味的には少し熟成させているものの方がより深みがあるといった感じです。
レシピ1ー甘酒
基本の甘酒の材料です。
材料:酒粕100g 水400㏄ 甜菜糖大さじ2 おろし生姜小さじ1 塩おこのみで
酒粕の甘酒を作ったことがないという方には、ぜひ、試していただきたいのですが、まず、酒粕とお水が1対4、これは、けっこう濃度が濃いタイプになりますので、お好みで薄めてください。後は、甘味です。今回は、甜菜糖を使いますが、はちみつとかお好みの糖類を使ってください。
そして、おろしショウガです。これを入れることで非常に体が温まります。そしてお塩、ほんの少々、甘さを引き出してあげるために使っていきます。
まずお水を3分の1くらい入れて、まずこの酒粕を溶かすような感じで火にかけていきます。
粕が溶けてきたら、残りのお水を足していきます。後は、お砂糖とショウガとお塩を入れるだけですが、酒粕は、やはりアルコールがあります。固形の状態だと8%くらいアルコールを含んでいるので、これを煮立てることで、5.5%くらいに減るそうなのですが、さらに10分くらい加熱をしていただけると、もっとアルコールがとんで、少なくなるようなので、心配な方は余分に加熱をしてください。
お水が4倍入っていますので、実際にはこの甘酒として飲むときには、1.5%くらいまで減るということです。次にお砂糖がはいります。酒粕自体には糖質が少ないというお話しをしたと思うので、あとは、ここで入れる糖分の量によって糖質の調整ができます。
おろしショウガが入ります。これもお好みですが、ちょっとショウガを入れてあげるとじんわりと体が温まります。最後にお塩です。隠し味として、一つまみ程度、加えてあげると甘さがよりひきたちます。
レシピ2ー甘くない塩甘酒
甘くない甘酒の材料:酒粕100g 水400㏄ だしパック おろし生姜小さじ1 塩適宜
続いて、甘くない塩甘酒を作ります。甘酒というより塩酒という感じですが、酒粕です。そしてお水、この割合は先ほどとおなじ1対4になります。さきほどのものは甘くするためにお砂糖などを用意しましたが、今度はお出汁を使います。今回はダシパックですが、ダシの素やお好みのダシを使ってください。
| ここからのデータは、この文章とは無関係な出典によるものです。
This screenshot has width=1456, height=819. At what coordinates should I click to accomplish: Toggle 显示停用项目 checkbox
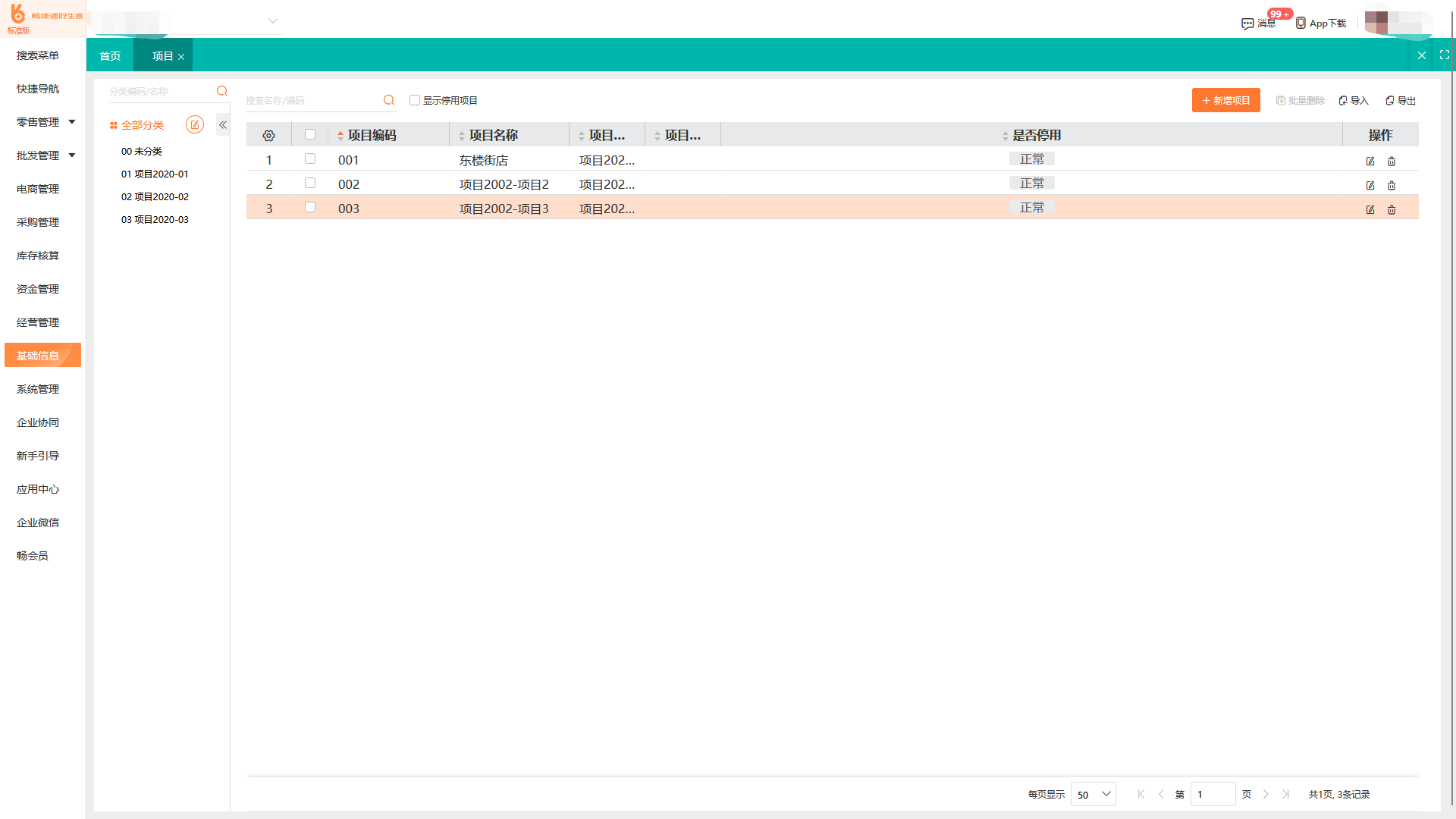pos(415,100)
そして、ショウガ、これはお好みです。お塩が欲しかったら、少しお塩を入れてあげます。先ほどと同じで、酒粕を少し、細かくして入れておきます。そして3分の1くらいの水分でまず酒粕を溶かしていきます。だいぶ、ふやけてきました。柔らかくなってきたので、ここでしっかりと混ぜて溶かしてしまいます。残りの水分を加えていきます。そしてダシパックです、こちらは中身ごと入れてしまいます。塩分が含んでいるものもありますので、入れる量はそのダシの様子を見ながら加減をしてください。お塩がもし入っているものだと、入れすぎてしまうと塩気が強くなりますので、気をつけてください。
今回は、少し塩味がついているような感じですので、もうお塩は足しません。
これだけの味付けにしていきます。ショウガもお好みで入れてください。
レシピ3ー酒粕入りのお味噌汁
材料:普段のお味噌汁の材料 味噌 酒粕はお味噌の半分もしくは同量
続いて、酒粕入りのお味噌汁です。粕汁というようなお料理もあるのですが、そこまで具材にこだわらずに、普段のお味噌汁に少し酒粕を足してあげるというものになります。お味噌汁をこのようにお出汁で具材を煮て、いよいよお味噌を入れるよという段階で酒粕も一緒に入れてあげるのです。酒粕はお味噌汁に入れるお味噌の量に対して、半分か同量くらい入れていただいても大丈夫です。まず普通にお味噌で味をつけます。味噌はあまり煮立たせてしまうとよくないので、火を止めます。お味噌を溶かし入れて、最後に酒粕です。今回は、こちらの熟成させた「練り粕」を入れてみたいと思います。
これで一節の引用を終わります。